From the material below, work out how many lines contain "changes" and answer with the number only.

· · · · · · ·

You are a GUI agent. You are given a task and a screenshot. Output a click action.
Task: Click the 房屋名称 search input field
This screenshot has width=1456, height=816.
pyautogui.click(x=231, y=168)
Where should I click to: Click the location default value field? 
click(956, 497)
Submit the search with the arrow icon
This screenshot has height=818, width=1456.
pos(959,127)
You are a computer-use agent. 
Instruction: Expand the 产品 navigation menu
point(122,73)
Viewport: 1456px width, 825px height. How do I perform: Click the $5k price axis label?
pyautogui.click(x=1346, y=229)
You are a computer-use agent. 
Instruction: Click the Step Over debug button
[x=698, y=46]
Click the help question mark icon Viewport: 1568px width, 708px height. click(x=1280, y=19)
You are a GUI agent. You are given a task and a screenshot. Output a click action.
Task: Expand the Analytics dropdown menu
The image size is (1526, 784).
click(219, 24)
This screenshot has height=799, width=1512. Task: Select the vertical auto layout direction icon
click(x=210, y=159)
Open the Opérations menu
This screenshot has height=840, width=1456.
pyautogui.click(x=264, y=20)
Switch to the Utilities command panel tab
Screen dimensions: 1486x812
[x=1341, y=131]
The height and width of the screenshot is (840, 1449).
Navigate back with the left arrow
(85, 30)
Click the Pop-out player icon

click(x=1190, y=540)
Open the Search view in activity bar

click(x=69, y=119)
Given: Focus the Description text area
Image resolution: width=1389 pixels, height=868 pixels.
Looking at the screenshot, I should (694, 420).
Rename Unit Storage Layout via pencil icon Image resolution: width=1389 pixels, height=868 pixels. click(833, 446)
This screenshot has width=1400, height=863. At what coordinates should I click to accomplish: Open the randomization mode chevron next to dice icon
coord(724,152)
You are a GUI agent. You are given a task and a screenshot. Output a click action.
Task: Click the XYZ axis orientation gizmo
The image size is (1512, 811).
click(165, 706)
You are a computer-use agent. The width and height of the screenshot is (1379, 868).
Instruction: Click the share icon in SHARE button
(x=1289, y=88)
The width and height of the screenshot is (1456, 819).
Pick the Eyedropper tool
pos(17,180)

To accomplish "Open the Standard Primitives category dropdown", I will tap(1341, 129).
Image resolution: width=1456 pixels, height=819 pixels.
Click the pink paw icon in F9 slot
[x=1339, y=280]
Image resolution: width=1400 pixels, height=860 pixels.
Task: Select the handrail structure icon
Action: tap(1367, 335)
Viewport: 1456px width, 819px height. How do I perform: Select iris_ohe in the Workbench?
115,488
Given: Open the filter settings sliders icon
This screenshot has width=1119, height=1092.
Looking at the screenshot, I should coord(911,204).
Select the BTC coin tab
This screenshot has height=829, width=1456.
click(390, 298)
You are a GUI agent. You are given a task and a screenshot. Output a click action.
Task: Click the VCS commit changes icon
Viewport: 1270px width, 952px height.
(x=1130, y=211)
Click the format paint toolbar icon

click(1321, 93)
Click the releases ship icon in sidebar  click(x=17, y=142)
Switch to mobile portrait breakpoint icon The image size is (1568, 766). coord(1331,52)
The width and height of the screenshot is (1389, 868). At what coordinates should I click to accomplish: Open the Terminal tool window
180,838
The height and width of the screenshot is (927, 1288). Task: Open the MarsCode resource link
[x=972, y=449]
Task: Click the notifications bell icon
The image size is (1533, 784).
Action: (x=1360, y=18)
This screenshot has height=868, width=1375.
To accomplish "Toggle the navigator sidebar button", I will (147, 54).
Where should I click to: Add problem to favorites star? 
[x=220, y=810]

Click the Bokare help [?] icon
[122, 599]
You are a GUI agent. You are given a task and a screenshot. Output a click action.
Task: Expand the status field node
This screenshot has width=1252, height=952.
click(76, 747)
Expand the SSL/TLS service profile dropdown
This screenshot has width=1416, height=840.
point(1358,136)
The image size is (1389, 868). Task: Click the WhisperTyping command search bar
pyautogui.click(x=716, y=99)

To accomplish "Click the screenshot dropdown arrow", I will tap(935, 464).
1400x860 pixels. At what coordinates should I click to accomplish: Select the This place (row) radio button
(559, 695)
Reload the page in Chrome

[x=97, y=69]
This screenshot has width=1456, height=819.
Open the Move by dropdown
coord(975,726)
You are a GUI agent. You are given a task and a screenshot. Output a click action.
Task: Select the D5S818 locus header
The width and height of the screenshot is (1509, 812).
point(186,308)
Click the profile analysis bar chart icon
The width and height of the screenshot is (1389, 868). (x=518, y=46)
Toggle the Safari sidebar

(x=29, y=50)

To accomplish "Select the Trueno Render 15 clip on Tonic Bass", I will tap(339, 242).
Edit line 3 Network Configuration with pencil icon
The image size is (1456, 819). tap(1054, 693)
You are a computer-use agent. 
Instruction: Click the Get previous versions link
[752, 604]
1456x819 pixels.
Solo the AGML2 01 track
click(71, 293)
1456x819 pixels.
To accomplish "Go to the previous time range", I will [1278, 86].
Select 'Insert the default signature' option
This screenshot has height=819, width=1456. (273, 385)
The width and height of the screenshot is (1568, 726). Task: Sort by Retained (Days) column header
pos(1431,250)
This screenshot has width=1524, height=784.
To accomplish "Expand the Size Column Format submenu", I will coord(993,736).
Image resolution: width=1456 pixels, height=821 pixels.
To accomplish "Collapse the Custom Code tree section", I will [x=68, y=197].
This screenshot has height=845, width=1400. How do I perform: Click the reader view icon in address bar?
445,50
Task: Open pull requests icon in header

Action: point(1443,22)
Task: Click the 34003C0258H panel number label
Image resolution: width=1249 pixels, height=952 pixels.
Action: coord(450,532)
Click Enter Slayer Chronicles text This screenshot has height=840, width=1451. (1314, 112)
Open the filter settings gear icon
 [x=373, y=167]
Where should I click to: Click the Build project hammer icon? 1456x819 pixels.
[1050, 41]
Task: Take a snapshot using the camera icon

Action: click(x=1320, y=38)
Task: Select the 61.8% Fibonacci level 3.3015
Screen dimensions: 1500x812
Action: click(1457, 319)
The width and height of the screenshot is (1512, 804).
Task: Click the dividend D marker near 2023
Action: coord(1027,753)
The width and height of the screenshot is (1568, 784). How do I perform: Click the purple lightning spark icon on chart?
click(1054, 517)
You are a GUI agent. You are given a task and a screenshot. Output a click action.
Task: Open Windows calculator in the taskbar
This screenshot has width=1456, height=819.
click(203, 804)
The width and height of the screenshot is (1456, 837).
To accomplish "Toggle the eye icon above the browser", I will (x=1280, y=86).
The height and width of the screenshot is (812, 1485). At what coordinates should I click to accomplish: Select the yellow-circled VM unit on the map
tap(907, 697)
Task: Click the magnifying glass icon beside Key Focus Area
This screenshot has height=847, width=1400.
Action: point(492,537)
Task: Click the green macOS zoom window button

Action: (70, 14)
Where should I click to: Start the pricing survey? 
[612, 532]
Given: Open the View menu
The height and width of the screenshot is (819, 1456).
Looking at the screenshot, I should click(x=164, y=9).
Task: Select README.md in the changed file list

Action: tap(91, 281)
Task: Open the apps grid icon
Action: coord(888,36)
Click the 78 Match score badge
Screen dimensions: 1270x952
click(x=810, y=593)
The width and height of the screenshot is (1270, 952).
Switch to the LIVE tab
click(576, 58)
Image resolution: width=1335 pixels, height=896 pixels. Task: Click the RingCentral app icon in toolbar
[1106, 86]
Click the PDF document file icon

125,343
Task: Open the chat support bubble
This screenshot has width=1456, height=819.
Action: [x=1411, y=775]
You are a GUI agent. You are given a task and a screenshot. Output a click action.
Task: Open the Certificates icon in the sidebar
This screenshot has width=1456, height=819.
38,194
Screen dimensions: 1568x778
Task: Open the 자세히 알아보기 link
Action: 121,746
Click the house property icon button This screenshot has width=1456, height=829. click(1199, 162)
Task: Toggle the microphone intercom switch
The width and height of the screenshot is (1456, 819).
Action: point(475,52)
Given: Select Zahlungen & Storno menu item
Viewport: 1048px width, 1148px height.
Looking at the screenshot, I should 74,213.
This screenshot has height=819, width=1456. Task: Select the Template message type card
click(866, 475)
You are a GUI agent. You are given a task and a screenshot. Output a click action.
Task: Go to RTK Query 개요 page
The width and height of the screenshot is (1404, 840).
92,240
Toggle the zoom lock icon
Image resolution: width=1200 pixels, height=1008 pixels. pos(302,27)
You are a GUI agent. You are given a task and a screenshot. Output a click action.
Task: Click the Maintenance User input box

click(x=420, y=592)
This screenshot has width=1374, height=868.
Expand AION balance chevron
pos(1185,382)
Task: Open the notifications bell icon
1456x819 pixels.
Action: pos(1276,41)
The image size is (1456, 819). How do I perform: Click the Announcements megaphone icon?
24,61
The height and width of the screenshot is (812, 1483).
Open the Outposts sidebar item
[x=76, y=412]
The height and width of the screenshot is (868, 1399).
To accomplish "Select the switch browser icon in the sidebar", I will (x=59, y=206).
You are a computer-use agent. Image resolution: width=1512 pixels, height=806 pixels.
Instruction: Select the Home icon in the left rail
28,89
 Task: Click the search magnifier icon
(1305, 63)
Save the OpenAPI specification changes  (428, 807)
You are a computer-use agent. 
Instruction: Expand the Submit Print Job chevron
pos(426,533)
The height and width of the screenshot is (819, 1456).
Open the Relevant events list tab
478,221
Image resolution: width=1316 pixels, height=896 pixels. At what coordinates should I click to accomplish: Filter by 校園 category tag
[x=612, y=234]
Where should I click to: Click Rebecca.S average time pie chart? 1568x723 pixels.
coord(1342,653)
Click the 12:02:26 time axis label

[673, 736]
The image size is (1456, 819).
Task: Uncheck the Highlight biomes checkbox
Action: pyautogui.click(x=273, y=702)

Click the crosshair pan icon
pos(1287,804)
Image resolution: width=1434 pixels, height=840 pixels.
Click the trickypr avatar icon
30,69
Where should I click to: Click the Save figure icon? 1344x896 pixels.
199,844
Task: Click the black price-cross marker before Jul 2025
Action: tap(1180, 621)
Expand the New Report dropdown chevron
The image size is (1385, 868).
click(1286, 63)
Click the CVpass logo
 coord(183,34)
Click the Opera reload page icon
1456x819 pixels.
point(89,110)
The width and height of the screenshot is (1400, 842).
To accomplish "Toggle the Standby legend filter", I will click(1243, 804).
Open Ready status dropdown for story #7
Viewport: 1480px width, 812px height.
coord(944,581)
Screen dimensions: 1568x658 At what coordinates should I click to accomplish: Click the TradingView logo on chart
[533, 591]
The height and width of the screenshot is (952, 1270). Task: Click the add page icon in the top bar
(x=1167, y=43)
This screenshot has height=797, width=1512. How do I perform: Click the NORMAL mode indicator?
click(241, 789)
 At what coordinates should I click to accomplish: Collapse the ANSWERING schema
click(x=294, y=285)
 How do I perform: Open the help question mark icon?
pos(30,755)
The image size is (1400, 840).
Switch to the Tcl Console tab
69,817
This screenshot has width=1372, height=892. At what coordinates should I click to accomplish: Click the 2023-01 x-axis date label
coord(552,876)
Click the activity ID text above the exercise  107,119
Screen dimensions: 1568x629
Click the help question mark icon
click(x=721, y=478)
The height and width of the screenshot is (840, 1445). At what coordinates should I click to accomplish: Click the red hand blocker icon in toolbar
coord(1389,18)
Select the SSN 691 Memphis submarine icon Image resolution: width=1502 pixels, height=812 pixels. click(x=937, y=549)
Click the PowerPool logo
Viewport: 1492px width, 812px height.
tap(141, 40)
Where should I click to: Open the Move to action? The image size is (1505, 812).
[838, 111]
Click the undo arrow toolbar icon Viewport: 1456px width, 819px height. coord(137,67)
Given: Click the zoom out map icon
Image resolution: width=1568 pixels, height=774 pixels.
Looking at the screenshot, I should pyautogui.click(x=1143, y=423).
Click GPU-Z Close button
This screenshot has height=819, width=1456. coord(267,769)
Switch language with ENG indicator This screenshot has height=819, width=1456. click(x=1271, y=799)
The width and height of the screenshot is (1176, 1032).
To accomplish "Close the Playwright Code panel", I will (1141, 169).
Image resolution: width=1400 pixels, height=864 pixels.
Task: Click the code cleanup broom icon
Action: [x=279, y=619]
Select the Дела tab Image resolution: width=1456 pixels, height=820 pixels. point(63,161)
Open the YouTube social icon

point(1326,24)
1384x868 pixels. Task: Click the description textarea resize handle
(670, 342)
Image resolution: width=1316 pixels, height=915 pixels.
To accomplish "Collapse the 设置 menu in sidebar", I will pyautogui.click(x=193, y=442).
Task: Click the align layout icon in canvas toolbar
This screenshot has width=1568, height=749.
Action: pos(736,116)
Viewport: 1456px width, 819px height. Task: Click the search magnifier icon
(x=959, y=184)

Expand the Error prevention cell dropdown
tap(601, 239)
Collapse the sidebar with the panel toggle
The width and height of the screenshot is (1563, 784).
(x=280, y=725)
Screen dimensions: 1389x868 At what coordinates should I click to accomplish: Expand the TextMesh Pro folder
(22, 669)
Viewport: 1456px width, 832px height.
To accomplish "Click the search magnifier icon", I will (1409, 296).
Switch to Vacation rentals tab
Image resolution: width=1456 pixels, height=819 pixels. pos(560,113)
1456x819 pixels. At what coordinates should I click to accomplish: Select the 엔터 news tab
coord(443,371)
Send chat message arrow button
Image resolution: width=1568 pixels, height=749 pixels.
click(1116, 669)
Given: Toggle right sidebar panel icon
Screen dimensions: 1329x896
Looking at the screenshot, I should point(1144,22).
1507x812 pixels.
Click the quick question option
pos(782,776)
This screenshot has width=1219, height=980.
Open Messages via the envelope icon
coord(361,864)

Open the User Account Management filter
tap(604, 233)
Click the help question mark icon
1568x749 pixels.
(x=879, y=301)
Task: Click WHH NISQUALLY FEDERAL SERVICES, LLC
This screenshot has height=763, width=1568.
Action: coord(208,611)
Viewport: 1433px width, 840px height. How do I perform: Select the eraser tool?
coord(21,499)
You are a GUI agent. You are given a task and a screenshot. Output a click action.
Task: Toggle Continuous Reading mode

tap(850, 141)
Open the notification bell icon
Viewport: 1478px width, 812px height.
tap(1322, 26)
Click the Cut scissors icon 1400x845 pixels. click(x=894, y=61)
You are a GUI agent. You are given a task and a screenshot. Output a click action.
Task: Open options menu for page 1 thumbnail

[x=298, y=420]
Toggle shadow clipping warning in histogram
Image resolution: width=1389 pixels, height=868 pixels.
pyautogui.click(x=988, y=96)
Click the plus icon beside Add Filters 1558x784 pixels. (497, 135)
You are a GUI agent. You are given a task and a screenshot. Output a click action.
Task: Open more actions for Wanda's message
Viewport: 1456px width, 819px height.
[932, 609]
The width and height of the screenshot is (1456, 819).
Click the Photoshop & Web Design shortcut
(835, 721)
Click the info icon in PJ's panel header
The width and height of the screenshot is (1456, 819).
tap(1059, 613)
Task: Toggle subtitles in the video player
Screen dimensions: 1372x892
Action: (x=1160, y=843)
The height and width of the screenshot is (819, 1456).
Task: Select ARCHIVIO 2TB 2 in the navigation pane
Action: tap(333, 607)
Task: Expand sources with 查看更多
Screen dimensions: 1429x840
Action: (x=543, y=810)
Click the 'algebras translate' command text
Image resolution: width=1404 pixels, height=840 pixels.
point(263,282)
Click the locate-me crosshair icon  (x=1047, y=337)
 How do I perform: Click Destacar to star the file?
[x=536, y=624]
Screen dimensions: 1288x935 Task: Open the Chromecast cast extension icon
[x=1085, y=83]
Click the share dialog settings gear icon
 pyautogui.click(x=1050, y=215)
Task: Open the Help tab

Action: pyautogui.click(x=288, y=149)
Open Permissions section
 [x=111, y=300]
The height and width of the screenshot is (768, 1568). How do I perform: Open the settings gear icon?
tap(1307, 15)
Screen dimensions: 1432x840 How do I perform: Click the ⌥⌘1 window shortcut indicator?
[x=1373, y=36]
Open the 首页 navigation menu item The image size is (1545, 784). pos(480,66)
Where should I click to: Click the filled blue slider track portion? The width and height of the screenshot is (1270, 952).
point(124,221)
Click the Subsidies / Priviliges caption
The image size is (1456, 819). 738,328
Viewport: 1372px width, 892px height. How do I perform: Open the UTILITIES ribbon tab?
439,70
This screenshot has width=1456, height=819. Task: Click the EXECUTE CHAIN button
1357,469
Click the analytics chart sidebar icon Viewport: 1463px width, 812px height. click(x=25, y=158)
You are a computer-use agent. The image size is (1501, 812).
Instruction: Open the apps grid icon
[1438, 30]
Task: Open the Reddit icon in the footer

· · · · · · ·

* OUTPUT OF THE EXERCISE
2